▶ STATED PROBLEM: Copy out the portion of the data that begins with the line containing "Where should I click to: Select the" and ends with the line containing "I will coord(1398,163).", including both of those lines.

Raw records
»»
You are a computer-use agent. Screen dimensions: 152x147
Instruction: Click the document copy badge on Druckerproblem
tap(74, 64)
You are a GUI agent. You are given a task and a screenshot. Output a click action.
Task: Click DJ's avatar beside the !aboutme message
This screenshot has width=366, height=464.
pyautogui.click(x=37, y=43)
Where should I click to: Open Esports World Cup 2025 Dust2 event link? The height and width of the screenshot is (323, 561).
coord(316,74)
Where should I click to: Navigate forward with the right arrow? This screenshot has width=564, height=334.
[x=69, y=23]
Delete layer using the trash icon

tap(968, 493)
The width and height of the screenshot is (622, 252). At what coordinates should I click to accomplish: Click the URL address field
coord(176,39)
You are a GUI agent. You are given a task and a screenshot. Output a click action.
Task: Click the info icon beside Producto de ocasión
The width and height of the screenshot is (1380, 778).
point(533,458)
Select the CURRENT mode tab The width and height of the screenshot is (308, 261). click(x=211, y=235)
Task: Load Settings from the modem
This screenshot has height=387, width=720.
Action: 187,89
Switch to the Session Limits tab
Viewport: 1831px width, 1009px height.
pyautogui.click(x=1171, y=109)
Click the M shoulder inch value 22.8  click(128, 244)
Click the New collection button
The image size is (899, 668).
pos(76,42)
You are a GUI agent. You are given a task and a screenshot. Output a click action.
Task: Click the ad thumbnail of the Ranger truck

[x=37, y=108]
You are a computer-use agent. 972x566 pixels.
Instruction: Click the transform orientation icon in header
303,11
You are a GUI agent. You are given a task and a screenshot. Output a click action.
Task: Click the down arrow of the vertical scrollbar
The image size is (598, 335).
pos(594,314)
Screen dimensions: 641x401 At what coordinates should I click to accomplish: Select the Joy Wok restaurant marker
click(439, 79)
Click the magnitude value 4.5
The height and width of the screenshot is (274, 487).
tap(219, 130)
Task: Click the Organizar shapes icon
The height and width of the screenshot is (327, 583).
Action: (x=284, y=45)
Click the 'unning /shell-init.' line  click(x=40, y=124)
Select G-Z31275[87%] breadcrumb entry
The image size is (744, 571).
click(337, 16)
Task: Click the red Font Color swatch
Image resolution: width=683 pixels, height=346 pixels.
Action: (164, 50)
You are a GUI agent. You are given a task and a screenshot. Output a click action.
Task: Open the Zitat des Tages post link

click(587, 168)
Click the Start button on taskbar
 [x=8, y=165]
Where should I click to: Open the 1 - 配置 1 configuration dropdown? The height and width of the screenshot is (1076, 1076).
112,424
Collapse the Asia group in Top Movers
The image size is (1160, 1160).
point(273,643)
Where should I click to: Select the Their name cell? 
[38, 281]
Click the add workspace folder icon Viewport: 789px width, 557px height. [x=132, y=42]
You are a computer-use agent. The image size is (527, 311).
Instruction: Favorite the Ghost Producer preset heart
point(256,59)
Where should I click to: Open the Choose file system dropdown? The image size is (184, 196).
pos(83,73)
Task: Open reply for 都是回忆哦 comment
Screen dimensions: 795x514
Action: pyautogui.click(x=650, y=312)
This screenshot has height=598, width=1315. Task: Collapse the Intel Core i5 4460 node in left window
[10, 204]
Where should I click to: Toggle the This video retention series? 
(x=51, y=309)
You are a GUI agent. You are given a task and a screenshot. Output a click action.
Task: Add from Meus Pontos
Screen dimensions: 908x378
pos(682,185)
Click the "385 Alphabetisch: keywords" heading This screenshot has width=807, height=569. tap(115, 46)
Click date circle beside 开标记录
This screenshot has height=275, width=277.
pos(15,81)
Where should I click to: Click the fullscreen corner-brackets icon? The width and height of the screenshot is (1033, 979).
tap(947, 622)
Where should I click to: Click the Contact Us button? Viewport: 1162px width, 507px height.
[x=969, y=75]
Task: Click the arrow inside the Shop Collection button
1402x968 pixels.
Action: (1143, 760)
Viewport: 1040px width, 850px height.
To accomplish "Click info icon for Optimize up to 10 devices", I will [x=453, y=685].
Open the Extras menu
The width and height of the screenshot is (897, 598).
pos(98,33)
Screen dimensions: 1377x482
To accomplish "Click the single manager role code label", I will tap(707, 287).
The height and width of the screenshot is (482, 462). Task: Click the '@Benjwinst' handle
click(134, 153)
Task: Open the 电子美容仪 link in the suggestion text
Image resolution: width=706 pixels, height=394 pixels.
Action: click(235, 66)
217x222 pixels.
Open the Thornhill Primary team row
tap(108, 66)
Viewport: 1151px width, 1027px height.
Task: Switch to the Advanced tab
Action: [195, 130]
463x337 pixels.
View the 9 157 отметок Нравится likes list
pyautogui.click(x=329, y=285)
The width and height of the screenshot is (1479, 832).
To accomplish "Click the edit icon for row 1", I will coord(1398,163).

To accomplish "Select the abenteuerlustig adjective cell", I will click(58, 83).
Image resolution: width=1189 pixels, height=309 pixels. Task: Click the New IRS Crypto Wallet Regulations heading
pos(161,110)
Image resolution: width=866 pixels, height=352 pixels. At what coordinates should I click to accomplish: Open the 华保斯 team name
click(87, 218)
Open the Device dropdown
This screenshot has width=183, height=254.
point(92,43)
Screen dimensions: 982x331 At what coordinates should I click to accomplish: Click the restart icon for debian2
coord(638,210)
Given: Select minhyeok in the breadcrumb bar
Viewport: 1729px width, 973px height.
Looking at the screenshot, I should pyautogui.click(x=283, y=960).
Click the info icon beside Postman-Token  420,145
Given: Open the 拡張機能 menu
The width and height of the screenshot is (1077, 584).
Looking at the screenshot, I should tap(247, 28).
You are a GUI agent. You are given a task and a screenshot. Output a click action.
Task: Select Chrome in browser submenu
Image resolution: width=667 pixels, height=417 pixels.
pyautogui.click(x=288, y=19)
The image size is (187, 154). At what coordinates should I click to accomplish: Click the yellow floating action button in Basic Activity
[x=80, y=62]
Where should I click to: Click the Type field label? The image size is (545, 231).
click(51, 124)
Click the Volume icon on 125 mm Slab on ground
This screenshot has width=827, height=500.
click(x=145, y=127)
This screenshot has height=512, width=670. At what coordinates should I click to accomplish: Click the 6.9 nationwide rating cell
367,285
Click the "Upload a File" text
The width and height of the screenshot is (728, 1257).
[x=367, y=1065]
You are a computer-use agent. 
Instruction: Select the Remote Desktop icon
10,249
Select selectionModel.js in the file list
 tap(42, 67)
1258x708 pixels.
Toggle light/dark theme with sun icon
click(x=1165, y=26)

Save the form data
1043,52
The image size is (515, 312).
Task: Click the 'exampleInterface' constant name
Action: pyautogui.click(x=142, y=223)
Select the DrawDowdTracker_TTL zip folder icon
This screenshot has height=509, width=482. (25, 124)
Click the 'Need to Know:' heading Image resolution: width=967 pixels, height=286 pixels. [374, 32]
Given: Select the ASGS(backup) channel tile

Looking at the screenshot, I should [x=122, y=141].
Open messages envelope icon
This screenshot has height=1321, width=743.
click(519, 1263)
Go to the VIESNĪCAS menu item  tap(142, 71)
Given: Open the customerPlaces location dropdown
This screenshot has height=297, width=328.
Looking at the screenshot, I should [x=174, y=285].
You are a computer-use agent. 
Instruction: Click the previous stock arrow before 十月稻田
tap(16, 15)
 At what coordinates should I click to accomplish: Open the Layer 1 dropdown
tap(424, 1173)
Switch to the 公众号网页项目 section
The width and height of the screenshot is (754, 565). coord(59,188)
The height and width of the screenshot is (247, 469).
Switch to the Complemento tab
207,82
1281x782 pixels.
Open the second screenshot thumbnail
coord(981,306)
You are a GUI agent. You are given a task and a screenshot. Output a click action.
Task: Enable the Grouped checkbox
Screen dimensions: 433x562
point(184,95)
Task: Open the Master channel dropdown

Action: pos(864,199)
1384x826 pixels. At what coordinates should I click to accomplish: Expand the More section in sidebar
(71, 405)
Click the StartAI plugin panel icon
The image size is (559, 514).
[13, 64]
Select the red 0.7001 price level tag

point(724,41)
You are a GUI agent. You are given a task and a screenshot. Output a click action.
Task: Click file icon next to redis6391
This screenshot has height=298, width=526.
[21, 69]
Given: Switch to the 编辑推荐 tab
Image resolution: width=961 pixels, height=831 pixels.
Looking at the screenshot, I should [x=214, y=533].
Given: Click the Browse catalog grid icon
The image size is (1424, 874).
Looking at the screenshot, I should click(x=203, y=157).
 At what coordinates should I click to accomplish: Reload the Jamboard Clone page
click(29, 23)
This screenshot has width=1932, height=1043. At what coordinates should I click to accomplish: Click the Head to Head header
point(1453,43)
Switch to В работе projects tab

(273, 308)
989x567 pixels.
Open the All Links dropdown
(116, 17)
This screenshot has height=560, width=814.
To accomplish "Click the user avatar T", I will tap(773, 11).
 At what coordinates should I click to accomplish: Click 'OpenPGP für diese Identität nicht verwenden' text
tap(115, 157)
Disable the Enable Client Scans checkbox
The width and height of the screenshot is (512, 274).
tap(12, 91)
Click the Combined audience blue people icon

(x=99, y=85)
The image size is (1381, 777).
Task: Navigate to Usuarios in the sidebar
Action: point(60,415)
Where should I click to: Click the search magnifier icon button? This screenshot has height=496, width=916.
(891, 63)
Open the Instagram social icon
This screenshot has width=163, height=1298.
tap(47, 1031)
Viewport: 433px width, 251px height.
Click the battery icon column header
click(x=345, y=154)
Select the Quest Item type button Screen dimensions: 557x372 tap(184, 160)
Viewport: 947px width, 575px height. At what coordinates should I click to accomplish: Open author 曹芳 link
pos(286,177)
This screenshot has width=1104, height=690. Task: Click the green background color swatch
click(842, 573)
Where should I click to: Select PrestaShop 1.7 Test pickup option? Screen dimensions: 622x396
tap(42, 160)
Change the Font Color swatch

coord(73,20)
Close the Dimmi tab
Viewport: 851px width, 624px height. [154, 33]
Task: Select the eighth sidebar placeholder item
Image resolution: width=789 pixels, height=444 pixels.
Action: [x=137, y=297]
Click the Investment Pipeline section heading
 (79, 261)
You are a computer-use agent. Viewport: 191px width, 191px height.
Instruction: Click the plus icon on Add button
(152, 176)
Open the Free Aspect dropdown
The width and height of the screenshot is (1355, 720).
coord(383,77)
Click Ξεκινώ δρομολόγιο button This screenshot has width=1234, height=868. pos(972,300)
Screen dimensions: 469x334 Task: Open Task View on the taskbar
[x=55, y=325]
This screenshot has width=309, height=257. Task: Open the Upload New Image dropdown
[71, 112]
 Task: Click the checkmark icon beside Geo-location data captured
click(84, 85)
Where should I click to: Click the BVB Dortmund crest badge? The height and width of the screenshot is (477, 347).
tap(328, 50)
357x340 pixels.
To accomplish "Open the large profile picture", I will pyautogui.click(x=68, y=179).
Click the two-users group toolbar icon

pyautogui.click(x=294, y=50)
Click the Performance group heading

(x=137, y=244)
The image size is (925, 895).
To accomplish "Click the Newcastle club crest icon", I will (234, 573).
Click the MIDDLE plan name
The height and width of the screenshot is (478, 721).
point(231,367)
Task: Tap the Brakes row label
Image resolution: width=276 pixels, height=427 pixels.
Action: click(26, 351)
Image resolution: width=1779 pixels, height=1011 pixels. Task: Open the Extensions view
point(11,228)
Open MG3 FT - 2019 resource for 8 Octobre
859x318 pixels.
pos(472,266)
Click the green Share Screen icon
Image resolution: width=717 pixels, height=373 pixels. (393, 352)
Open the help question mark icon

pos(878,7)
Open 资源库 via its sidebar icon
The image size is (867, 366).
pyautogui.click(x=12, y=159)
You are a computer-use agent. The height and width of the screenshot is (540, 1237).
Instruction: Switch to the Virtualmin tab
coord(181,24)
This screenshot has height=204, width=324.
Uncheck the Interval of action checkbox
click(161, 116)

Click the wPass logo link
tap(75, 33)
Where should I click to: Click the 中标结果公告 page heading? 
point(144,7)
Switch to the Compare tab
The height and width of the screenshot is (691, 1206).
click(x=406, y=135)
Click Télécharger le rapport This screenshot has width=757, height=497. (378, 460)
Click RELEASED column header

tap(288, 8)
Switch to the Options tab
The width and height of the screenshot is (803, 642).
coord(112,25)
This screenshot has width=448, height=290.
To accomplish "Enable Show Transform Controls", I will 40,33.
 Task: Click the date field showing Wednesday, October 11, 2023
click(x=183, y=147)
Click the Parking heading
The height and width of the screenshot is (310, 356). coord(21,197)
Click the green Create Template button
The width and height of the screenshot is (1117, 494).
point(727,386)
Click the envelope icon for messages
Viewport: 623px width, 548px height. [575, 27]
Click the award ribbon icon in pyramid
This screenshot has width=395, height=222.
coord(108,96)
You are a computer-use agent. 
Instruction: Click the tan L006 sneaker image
««
▶ RESPONSE TO THIS EXERCISE:
Where should I click to: Select the Their name cell? 
[38, 281]
Click the add workspace folder icon Viewport: 789px width, 557px height. [x=132, y=42]
You are a computer-use agent. The image size is (527, 311).
Instruction: Favorite the Ghost Producer preset heart
point(256,59)
Where should I click to: Open the Choose file system dropdown? The image size is (184, 196).
pos(83,73)
Task: Open reply for 都是回忆哦 comment
Screen dimensions: 795x514
Action: pyautogui.click(x=650, y=312)
This screenshot has height=598, width=1315. Task: Collapse the Intel Core i5 4460 node in left window
[10, 204]
Where should I click to: Toggle the This video retention series? 
(x=51, y=309)
You are a GUI agent. You are given a task and a screenshot. Output a click action.
Task: Add from Meus Pontos
Screen dimensions: 908x378
pos(682,185)
Click the "385 Alphabetisch: keywords" heading This screenshot has width=807, height=569. tap(115, 46)
Click date circle beside 开标记录
This screenshot has height=275, width=277.
pos(15,81)
Where should I click to: Click the fullscreen corner-brackets icon? The width and height of the screenshot is (1033, 979).
tap(947, 622)
Where should I click to: Click the Contact Us button? Viewport: 1162px width, 507px height.
[x=969, y=75]
Task: Click the arrow inside the Shop Collection button
1402x968 pixels.
Action: (1143, 760)
Viewport: 1040px width, 850px height.
To accomplish "Click info icon for Optimize up to 10 devices", I will [x=453, y=685].
Open the Extras menu
The width and height of the screenshot is (897, 598).
pos(98,33)
Screen dimensions: 1377x482
To accomplish "Click the single manager role code label", I will tap(707, 287).
The height and width of the screenshot is (482, 462). Task: Click the '@Benjwinst' handle
click(134, 153)
Task: Open the 电子美容仪 link in the suggestion text
Image resolution: width=706 pixels, height=394 pixels.
Action: click(235, 66)
217x222 pixels.
Open the Thornhill Primary team row
tap(108, 66)
Viewport: 1151px width, 1027px height.
Task: Switch to the Advanced tab
Action: [195, 130]
463x337 pixels.
View the 9 157 отметок Нравится likes list
pyautogui.click(x=329, y=285)
The width and height of the screenshot is (1479, 832).
To accomplish "Click the edit icon for row 1", I will coord(1398,163).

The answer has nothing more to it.